Raising Elijah: Protecting Our Children
in an Age of Environmental Crisis

by Sandra Steingraber

For Those Who Crave the Personal Stories Behind Political Activism

Steingraber is a skilled memoirist with a number of books about her personal connections to environmental health issues. All of her work seamlessly weaves scientific research and evidence into clear and compelling narratives. In Raising Elijah, she tackles childhood health issues that have environmental roots—for example, the topic of hydraulic fracturing (aka fracking)—and also provides clear suggestions for policy changes.

Crib Notes

Ideal for environmentally conscious individuals who are concerned about children’s health, this book nicely balances personal stories with politics and science.


Not Just a Pretty Face: The Ugly Side of the
Beauty Industry

by Stacy Malkan

For Women Who Are Ready to Embrace Non-Toxic Cosmetics

This book takes an in-depth look at the cosmetics industry in the U.S. and explores
the link between toxic chemicals in cosmetics and their impact on human health, particularly as it relates to the recent surge in breast cancer rates.

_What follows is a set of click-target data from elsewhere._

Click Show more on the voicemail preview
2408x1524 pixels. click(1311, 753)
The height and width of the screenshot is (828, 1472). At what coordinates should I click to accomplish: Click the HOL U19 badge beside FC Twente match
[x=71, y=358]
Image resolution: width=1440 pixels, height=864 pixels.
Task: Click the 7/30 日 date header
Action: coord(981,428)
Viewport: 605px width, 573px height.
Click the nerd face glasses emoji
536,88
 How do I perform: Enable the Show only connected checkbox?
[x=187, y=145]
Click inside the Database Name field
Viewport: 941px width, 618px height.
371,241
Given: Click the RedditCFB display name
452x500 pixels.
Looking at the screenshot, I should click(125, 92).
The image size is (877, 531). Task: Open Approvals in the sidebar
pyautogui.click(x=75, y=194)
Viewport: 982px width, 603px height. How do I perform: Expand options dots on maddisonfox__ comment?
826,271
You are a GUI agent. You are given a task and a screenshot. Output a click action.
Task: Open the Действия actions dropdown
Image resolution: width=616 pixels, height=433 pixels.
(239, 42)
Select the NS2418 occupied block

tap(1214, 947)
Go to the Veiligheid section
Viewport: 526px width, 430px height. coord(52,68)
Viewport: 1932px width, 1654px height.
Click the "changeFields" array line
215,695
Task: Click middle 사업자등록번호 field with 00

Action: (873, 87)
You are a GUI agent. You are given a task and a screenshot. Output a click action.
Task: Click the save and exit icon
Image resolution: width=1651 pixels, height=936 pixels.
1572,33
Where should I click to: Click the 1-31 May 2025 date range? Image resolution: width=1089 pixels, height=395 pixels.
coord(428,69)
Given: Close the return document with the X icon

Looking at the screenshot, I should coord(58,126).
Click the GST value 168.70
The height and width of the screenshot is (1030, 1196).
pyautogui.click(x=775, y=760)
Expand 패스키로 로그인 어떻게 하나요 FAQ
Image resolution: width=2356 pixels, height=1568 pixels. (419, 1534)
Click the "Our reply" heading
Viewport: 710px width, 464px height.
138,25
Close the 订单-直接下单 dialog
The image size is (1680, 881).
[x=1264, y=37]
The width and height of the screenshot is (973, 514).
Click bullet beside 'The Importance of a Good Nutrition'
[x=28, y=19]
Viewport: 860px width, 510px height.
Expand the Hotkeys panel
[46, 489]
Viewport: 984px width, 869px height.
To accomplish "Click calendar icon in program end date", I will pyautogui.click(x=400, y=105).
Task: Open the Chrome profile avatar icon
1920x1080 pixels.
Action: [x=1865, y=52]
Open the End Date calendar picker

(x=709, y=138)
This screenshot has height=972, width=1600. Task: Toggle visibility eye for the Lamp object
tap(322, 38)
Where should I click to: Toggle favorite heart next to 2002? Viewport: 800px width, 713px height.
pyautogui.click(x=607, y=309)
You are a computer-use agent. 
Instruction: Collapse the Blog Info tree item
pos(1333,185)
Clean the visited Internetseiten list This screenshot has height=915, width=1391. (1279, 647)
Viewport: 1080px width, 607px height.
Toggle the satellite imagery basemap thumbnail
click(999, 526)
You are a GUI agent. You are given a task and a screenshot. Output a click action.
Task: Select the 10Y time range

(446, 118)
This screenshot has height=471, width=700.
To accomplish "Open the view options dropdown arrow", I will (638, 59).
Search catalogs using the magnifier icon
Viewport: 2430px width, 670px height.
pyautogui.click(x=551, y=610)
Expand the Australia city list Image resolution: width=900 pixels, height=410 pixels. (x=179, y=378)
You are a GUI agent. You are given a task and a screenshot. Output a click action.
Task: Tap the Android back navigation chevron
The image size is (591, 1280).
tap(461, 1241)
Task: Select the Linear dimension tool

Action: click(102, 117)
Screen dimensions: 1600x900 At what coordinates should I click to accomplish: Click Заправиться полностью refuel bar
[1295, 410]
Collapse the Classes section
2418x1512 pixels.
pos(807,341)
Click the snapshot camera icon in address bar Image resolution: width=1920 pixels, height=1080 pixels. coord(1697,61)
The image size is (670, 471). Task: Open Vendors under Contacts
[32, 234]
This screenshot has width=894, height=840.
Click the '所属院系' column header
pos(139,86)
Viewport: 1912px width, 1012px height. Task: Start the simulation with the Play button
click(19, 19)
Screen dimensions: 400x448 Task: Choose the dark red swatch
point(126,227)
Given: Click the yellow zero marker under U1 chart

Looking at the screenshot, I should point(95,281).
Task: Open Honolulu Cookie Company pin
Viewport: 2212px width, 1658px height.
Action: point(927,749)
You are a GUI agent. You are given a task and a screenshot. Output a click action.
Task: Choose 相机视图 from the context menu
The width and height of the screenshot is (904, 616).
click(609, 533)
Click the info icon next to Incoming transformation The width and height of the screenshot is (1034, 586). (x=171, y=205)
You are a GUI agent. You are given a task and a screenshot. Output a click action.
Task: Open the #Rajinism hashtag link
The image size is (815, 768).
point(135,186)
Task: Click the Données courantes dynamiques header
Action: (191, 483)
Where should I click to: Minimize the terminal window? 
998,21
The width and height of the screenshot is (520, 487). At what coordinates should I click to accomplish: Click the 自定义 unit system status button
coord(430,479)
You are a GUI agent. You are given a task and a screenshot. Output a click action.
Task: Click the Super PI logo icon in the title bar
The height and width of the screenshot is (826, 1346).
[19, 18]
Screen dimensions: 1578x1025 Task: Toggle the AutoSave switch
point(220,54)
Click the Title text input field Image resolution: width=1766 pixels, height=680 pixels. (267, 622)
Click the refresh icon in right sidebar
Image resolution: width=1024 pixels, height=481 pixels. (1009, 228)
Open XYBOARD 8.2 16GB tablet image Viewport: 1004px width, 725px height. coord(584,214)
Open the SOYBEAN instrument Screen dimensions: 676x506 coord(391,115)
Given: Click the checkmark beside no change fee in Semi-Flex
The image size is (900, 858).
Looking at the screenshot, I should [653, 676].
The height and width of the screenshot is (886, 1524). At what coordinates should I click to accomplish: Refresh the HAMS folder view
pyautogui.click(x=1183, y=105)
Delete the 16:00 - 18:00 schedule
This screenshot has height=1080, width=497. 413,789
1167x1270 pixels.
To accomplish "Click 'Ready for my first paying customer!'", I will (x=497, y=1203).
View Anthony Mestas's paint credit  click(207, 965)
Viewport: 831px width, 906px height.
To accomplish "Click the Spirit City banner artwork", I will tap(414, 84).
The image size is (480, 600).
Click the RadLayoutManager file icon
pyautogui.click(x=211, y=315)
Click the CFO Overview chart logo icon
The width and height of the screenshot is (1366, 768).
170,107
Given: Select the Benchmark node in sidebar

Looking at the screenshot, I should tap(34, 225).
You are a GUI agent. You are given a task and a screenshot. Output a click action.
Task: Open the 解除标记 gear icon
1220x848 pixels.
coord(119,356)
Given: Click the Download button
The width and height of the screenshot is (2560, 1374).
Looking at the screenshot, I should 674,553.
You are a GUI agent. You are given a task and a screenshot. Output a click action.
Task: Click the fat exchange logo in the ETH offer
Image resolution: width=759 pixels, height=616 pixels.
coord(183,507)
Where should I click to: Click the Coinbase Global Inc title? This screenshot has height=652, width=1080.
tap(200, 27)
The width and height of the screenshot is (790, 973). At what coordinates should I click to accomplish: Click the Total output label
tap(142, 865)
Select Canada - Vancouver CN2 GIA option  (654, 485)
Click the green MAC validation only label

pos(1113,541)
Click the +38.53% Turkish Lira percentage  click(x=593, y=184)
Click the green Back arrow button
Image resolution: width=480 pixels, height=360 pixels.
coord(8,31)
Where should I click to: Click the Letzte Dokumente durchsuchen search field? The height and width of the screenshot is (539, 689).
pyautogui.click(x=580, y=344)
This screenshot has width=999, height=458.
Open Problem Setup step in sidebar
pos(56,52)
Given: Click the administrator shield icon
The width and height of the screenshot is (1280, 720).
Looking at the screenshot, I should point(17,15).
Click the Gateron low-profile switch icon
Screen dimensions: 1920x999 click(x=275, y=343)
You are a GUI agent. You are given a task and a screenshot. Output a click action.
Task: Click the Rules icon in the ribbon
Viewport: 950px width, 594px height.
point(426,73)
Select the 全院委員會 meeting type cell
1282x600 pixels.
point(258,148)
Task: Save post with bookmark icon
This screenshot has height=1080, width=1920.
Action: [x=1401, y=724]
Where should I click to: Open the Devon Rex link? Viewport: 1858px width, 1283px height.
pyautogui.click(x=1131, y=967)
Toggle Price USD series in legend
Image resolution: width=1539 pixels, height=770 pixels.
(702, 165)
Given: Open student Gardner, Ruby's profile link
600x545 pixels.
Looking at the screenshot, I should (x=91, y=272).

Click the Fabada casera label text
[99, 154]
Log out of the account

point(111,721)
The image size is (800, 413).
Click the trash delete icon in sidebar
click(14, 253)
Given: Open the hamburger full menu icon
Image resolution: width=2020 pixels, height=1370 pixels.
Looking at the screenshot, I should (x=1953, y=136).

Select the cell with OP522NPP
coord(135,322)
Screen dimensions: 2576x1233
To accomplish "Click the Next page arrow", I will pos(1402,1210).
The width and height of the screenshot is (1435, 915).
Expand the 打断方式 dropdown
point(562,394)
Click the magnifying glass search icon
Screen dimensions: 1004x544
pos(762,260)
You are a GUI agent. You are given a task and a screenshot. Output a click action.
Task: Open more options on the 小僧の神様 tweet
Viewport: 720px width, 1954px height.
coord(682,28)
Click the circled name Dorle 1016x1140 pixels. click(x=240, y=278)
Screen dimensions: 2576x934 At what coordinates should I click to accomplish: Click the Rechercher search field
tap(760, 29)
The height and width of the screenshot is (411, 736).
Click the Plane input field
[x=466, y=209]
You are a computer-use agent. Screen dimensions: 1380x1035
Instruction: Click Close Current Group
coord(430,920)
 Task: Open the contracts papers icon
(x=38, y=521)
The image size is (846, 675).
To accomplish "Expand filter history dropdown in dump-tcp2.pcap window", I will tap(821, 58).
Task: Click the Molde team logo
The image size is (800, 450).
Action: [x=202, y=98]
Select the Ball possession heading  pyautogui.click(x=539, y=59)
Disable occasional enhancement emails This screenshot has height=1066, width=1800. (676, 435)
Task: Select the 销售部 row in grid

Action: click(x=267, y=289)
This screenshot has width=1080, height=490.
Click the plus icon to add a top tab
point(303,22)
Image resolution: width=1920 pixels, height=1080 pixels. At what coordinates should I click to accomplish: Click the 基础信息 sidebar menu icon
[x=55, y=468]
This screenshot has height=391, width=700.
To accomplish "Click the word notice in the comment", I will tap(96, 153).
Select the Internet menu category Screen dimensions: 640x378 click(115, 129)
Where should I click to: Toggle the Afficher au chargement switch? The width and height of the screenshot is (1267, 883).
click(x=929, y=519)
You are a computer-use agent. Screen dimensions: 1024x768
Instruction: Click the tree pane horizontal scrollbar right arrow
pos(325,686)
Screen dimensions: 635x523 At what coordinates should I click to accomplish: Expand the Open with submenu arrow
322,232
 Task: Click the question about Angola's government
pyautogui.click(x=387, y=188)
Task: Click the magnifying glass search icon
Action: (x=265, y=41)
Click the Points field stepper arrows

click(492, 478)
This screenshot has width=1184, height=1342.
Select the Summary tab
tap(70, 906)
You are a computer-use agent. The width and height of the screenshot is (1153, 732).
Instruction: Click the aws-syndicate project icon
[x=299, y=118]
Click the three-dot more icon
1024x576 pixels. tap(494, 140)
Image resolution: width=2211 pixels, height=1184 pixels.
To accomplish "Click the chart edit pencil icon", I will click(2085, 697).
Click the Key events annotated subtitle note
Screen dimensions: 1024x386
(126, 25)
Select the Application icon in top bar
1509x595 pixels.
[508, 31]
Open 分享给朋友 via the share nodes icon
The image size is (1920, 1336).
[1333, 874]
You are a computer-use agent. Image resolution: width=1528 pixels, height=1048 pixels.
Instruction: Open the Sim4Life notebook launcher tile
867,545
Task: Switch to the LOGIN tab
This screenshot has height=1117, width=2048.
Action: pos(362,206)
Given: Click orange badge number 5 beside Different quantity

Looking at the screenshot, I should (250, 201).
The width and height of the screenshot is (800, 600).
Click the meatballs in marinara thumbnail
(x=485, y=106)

Malkan blends scientific research on the environmental causes of breast cancer with important consumer questions about why cosmetics companies continue to profit from toxic products. This critical perspective is made more hopeful as the book offers insights about the options for changes to both the marketplace and the regulatory system.

Crib Notes

A smart read for anyone who’s ready to make the shift away from conventional cosmetics and wants to know more about the interlocking nature of economics and politics in the mainstream beauty industry.


The New Puberty: How to Navigate Early
Development in Today’s Girls

by Louise Greenspan, MD, and Julianna Deardorff, PhD

For Anyone Looking for a New Perspective on Raising Teenage Girls

This book is a critically important investigation of some of the root causes of early puberty in girls (according to the authors, just a generation ago fewer than 5 percent of girls started puberty before the age of 8; today that percentage has more than doubled). Emphasizing the range of environmental and social aspects of these biological trends, the authors also offer strategies for helping girls as they navigate bodily and hormonal changes that can start to happen before they’re socially or cognitively prepared.

Crib Notes

This is both a handbook and a font of information to prepare yourself and the girls in your life for today’s very real changes in adolescent health.